The Mythical Image “da Raffaello a Guercino”

Il Piccolo Museo della Poesia presenta:

Gino Gini, The Mythical Image da Raffaello a Guercino”

Opere, progetti, ipotesi, sostituzioni, ironie, utopie, varianti e variazioni di un poeta visivo. 

al Piccolo … (a 30 metri dal Duomo di Piacenza)
sabato 25 febbraio (vernissage alle ore 17,30)
sabato 29 aprile 2017

ideazione del Piccolo Museo della Poesia

direzione artistica di Amedeo Anelli

Il Piccolo Museo della Poesia di Piacenza, in occasione (e in omaggio) della rilevantissima Mostra dedicata al Guercino, presenta una personale dell’artista Gino Gini, operativo, sin dagli anni Settanta, sulla rilettura delle opere “famose”; percorso che prosegue tutt’oggi. Durante la mostra verranno esposte, sia opere storiche, sia opere più recenti riferibili direttamente al Guercino. Non è insolito che gli artisti si misurino con i capolavori della storia dell’arte: basti pensare a Andy Wahrol che venne a Milano per eseguire una serie di dipinti su “L’ultima cena”di Leonardo o, con approccio differente,  Peter Greenaway, il quale si misurò sulla medesima opera, ma con proiezioni luminose nella sala della Cariatidi a Palazzo Reale – Milano.

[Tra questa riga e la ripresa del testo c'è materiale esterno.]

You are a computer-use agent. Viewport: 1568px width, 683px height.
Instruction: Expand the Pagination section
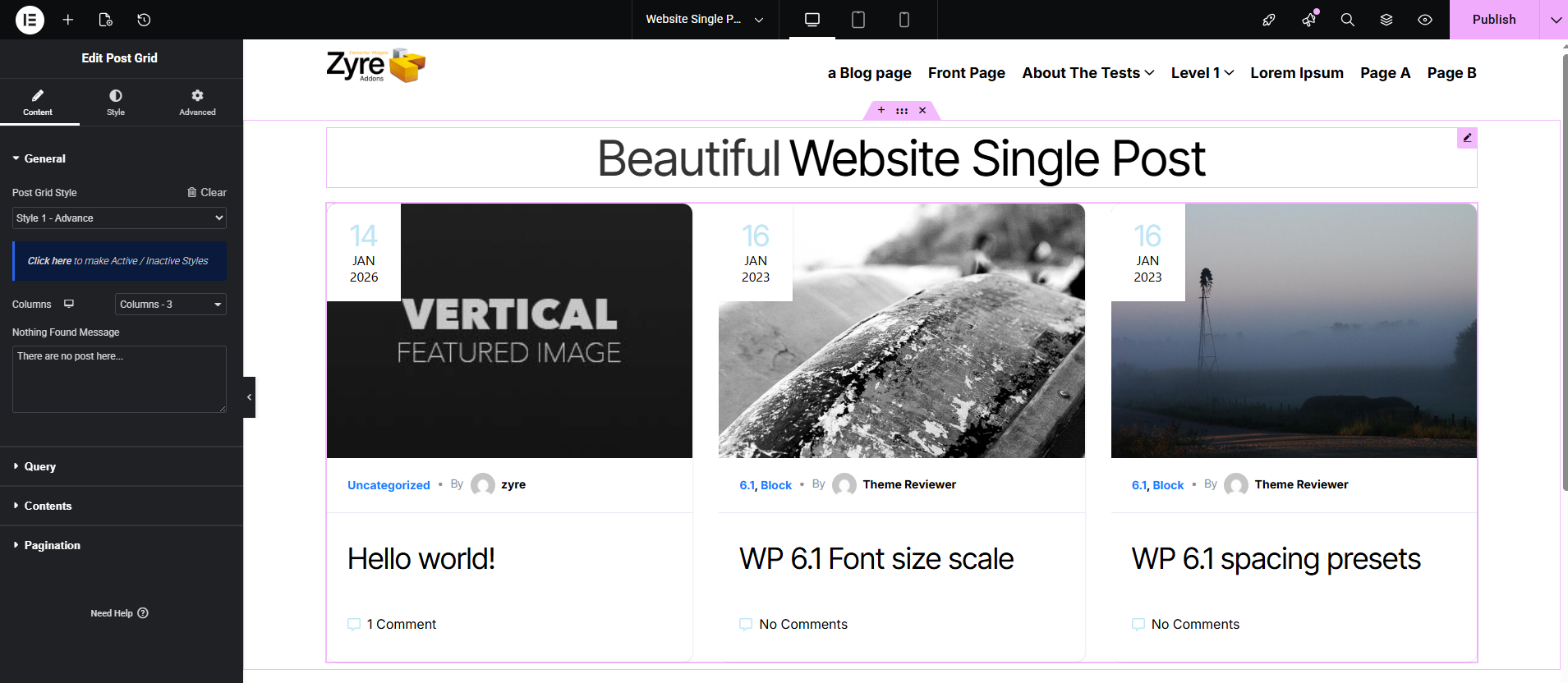52,545
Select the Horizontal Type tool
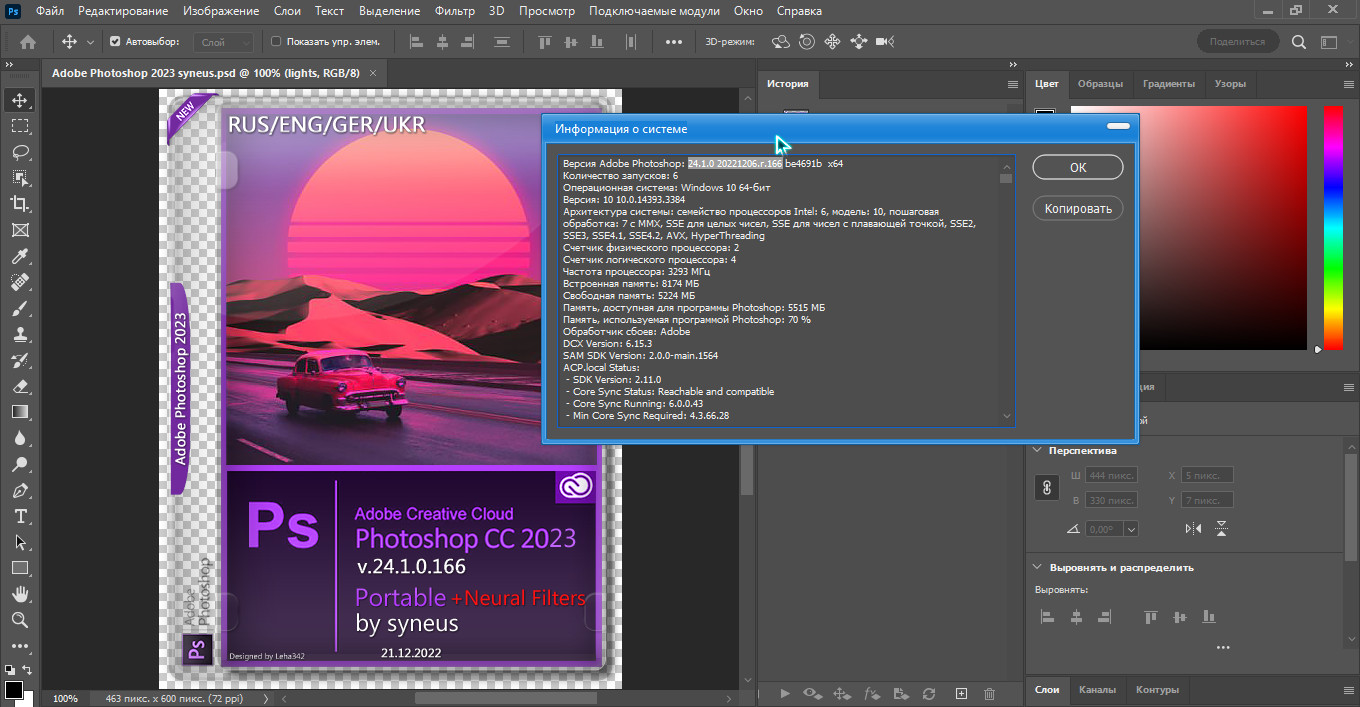1360x707 pixels. [x=19, y=516]
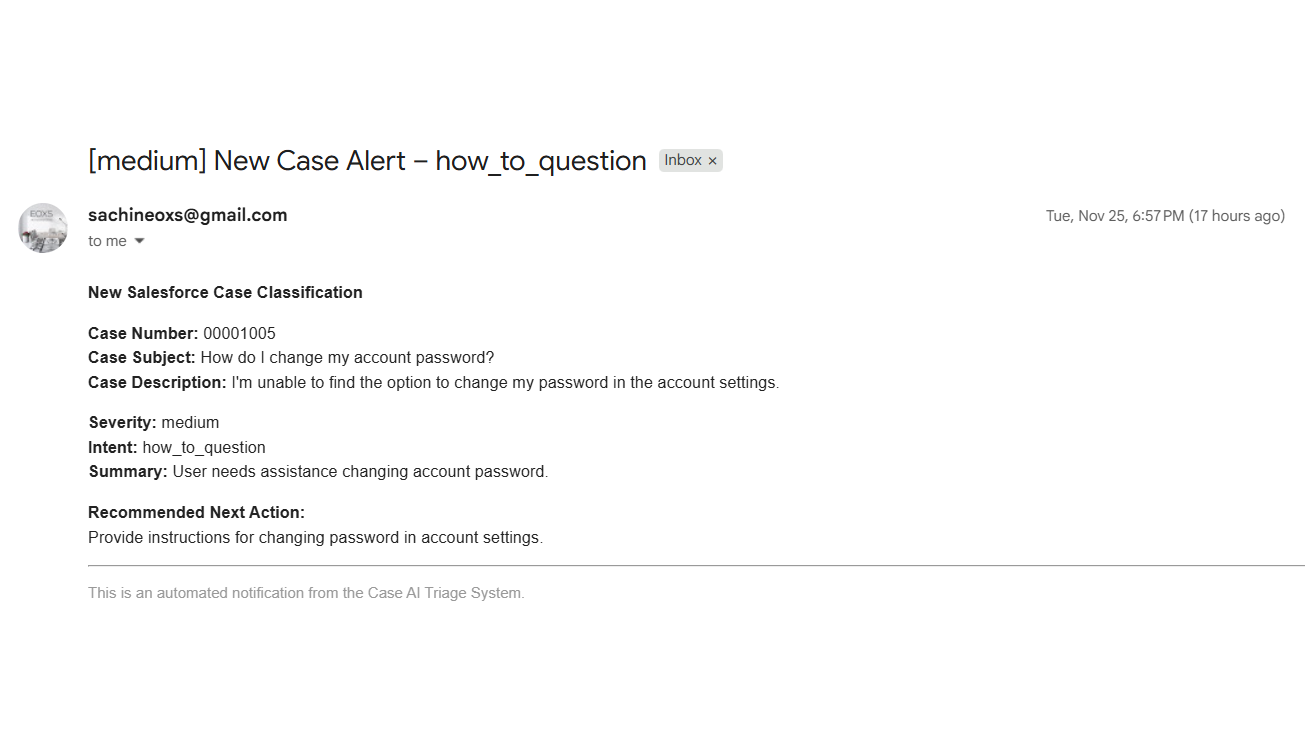Click the automated notification footer text
The height and width of the screenshot is (734, 1305).
(x=306, y=593)
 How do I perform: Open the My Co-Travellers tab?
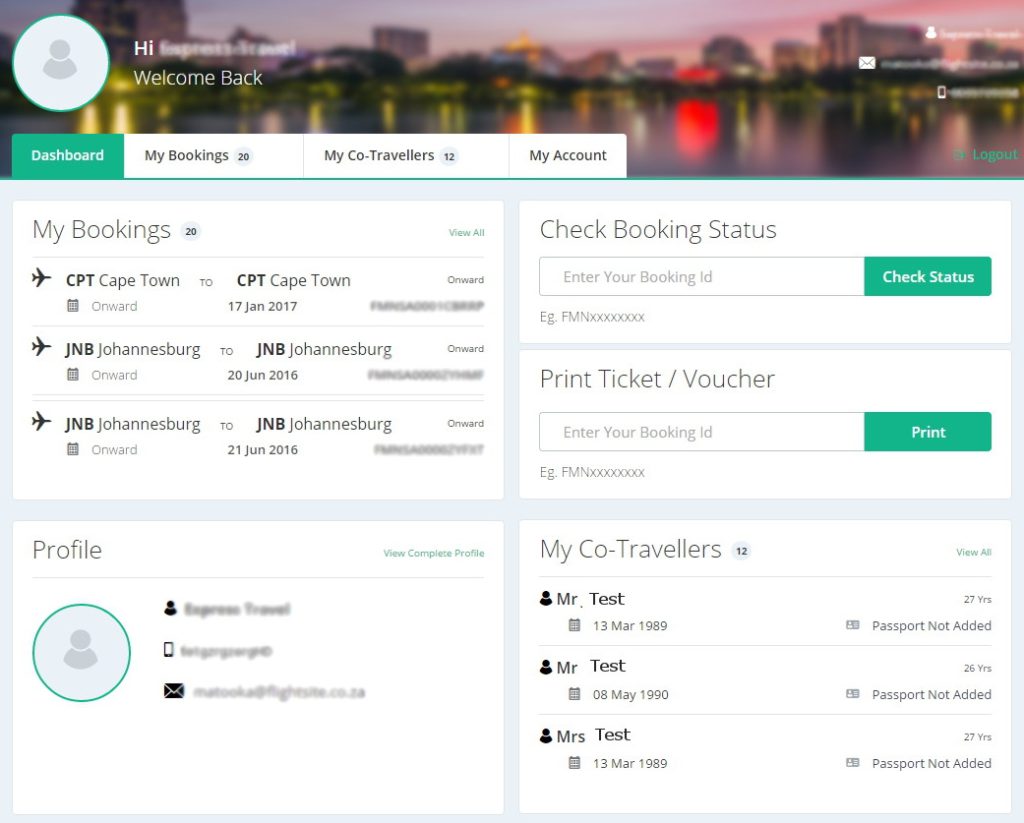378,155
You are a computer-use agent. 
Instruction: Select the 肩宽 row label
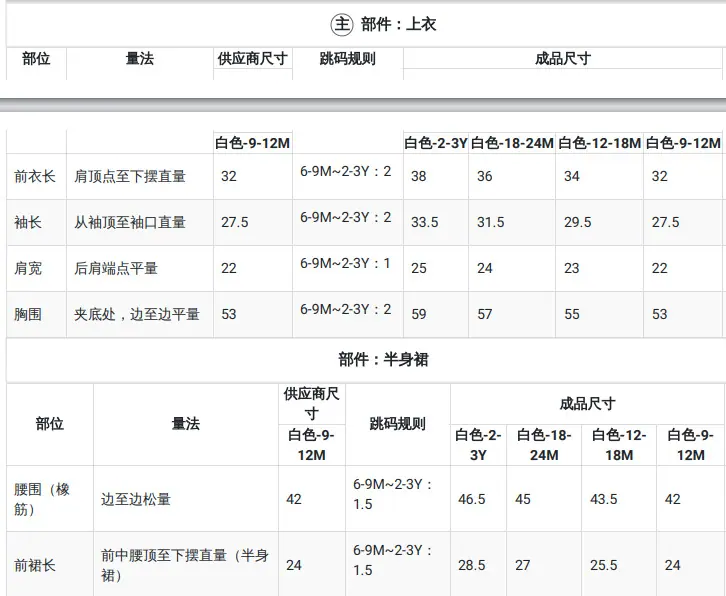click(27, 268)
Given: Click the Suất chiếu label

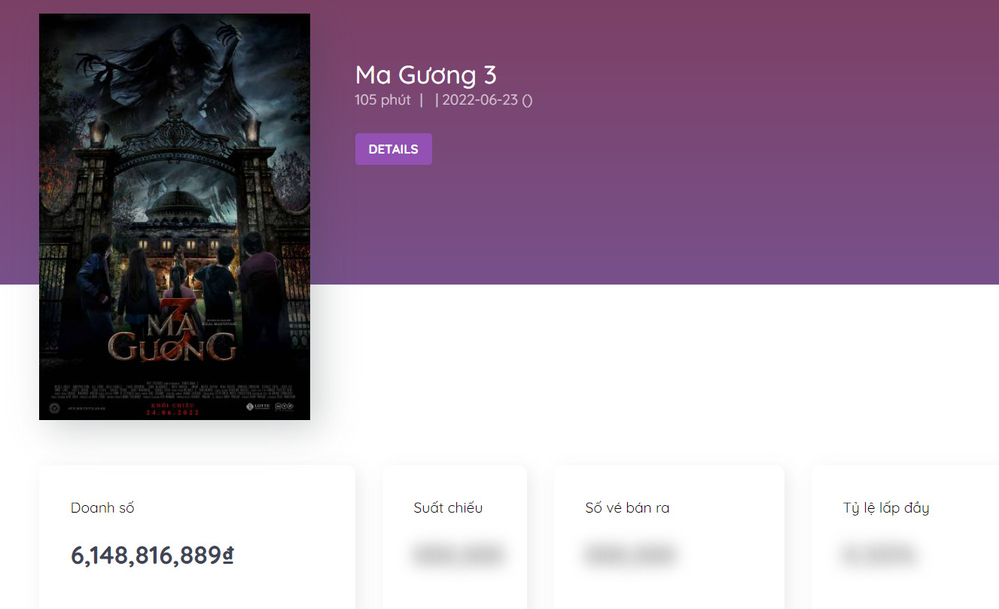Looking at the screenshot, I should (448, 508).
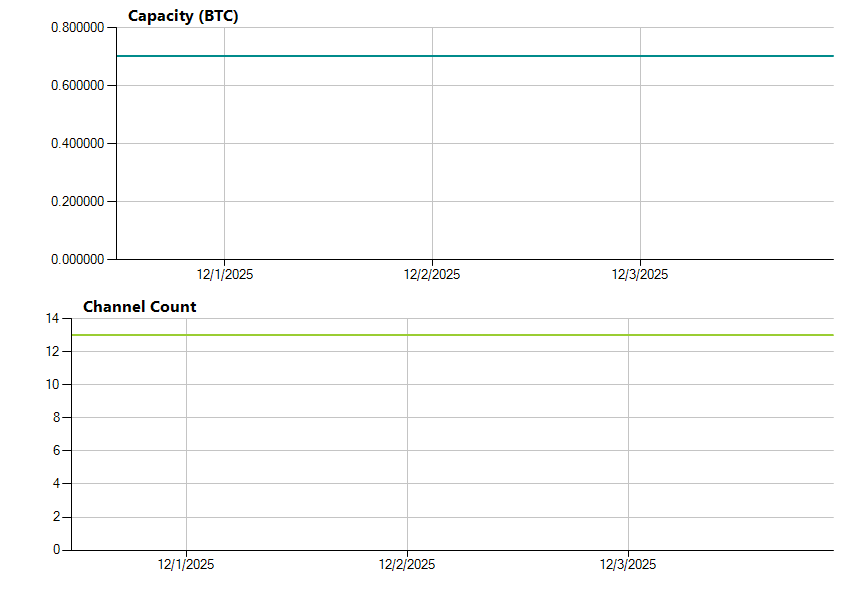Click the Capacity (BTC) chart title
Screen dimensions: 860x600
tap(183, 16)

Piccolo Museo della Poesia, via Pace 5, Piacenza

www.piccolomuseodellapoesia.it; tel.. 347.0359629

Orari dal mercoledi al sabato h.11-19, domenica su appuntamento



Gino Gini The Mythical Image da Raffaello a Guercino

Amedeo Anelli

Organicamente dagli anni Settanta Gino Gini ha lavorato progettualmente sul problema del valore d’immagine. Ciò non riguarda solo il passaggio di testimone nel prosieguo delle generazioni artistiche e delle poetiche, o il genere degli “omaggi”. Nel Novecento in epoca di massificazione e riproducibilità, di moltiplicazioni di immagini e di icone, il valore d’immagine e la sua moltiplicazione è tema d’artisticità. Ognuno, ed ogni poetica, se lo è gestito a modo suo, esemplifichiamo: Picasso ripercorrendo nelle sue opere le principali tappe della storia della pittura, a Milano negli ultimi decenni, Andy Wahrol o Peter Greenaway, hanno tematizzato L’ultima cena di Leonardo. Ma contrariamente a questi illustri colleghi queste riprese non costituiscono semplicemente per Gini un “materiale iconografico” inghiottito nella propria lezione di stile, ma un punto di partenza di pensiero, sia che si tratti di Caravaggio, Raffaello, il Guercino od altri, tutto ciò per scatenare una serie di operazioni progettuali e di pensiero che partono da valori mensurali, dalle tonalità dei cieli, da ipotesi di colore, da un’idea di barocco, da tutto un armamentario interrogante e spiazzante che costituisce e mette in valore temporalità complesse, ricezioni, valori estetico-immaginativi, percezioni. Altrove abbiamo esplicitato i momenti tecnici. In queste opere dedicate al Guercino, in un processo continuamente ricorsivo Gini insegue una sua indagine sulla complessità e sulla forma – colore, anche in modo scritturale, delle opere coinvolte, partendo dai rilievi spaziali per inoltrarsi in una sua personale idea di Barocco, nella fluttuazione da momento storico a categoria estetica ad idea perturbante.